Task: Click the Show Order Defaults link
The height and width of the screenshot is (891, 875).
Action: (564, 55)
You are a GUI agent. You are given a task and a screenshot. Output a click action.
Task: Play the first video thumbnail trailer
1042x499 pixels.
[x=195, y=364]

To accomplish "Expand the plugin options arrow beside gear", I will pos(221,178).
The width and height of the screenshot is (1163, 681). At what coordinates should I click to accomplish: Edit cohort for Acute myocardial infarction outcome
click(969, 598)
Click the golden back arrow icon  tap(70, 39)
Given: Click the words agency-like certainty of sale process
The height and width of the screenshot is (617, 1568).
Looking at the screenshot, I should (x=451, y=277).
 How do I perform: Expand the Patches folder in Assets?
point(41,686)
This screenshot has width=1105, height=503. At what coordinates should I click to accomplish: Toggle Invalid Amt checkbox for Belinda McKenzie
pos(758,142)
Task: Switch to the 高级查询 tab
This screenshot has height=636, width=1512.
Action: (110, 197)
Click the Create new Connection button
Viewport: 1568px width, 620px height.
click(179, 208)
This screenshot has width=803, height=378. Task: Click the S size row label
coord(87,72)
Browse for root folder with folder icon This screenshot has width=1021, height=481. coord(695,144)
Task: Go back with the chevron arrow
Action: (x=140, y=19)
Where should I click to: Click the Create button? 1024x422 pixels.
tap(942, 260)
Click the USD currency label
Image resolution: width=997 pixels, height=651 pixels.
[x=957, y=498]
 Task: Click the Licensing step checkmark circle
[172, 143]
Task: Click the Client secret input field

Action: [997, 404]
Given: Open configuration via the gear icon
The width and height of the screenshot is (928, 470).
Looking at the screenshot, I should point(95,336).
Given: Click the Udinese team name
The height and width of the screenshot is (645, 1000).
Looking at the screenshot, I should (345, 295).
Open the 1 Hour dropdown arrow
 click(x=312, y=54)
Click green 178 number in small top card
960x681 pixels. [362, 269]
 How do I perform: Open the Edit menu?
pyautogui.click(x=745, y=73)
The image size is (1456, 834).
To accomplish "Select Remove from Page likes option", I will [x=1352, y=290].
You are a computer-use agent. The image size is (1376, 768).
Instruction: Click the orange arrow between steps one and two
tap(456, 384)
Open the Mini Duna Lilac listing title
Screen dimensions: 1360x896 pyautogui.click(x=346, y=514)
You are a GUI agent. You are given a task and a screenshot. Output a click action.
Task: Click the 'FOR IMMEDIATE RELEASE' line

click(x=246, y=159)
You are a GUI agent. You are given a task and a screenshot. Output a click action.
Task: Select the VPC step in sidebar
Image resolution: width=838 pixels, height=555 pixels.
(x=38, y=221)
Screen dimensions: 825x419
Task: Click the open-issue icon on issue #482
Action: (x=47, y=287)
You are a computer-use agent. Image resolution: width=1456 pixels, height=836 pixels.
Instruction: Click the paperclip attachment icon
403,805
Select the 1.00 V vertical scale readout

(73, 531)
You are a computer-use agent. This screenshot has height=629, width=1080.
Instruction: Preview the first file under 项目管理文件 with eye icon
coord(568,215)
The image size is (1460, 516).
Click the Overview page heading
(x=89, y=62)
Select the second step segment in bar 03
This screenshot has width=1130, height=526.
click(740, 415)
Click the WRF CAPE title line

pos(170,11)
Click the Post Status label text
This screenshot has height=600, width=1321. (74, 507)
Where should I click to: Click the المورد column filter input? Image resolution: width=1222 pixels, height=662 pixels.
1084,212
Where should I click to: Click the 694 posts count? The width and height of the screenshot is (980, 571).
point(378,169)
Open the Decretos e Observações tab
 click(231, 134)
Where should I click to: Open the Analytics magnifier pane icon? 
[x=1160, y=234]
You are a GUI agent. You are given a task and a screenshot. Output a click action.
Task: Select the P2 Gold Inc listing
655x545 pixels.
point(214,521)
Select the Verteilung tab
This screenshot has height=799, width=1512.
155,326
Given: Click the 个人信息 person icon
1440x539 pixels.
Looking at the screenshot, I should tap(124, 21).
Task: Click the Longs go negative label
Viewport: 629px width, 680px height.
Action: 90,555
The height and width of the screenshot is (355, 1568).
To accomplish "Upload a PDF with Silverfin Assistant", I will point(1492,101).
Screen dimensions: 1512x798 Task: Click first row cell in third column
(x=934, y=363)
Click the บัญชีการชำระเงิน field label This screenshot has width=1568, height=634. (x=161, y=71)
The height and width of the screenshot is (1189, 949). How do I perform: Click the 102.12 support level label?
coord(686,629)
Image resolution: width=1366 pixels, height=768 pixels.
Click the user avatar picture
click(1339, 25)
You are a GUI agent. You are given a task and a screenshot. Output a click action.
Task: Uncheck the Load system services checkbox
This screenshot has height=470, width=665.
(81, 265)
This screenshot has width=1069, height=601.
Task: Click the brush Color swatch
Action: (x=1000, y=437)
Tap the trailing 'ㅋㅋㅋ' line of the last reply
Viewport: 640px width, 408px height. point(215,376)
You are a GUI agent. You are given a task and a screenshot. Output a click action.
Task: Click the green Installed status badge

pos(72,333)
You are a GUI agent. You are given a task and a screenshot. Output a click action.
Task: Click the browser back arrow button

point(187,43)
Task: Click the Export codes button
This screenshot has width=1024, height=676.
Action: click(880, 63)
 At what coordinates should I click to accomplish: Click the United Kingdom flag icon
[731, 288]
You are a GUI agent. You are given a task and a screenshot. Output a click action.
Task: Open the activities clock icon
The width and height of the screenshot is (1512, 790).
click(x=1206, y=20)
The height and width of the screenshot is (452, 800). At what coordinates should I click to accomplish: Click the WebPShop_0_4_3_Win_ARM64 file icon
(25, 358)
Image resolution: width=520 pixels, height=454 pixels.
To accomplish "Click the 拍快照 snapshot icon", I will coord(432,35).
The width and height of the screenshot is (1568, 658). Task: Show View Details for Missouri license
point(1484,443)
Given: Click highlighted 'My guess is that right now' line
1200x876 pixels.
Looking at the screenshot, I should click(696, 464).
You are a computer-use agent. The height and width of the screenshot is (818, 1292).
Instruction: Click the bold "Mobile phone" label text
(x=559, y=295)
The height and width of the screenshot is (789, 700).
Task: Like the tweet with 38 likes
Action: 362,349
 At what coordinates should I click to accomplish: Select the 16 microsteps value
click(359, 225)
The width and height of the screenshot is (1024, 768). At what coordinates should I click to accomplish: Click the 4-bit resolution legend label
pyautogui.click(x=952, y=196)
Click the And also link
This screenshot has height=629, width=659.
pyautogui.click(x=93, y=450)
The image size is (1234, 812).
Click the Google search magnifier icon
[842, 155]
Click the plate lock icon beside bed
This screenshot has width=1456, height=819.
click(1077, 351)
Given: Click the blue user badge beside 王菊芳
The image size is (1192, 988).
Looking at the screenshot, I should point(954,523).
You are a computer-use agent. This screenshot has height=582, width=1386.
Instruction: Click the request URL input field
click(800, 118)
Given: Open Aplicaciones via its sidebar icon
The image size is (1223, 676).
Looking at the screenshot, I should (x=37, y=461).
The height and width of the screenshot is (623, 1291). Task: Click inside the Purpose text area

┄┄┄┄┄┄┄┄┄┄┄┄┄┄┄┄┄┄┄┄

Instructions for the task
Gather each line in the data that holds the string "gear".

Task result
To accomplish "Expand the plugin options arrow beside gear", I will pos(221,178).
Given: Open configuration via the gear icon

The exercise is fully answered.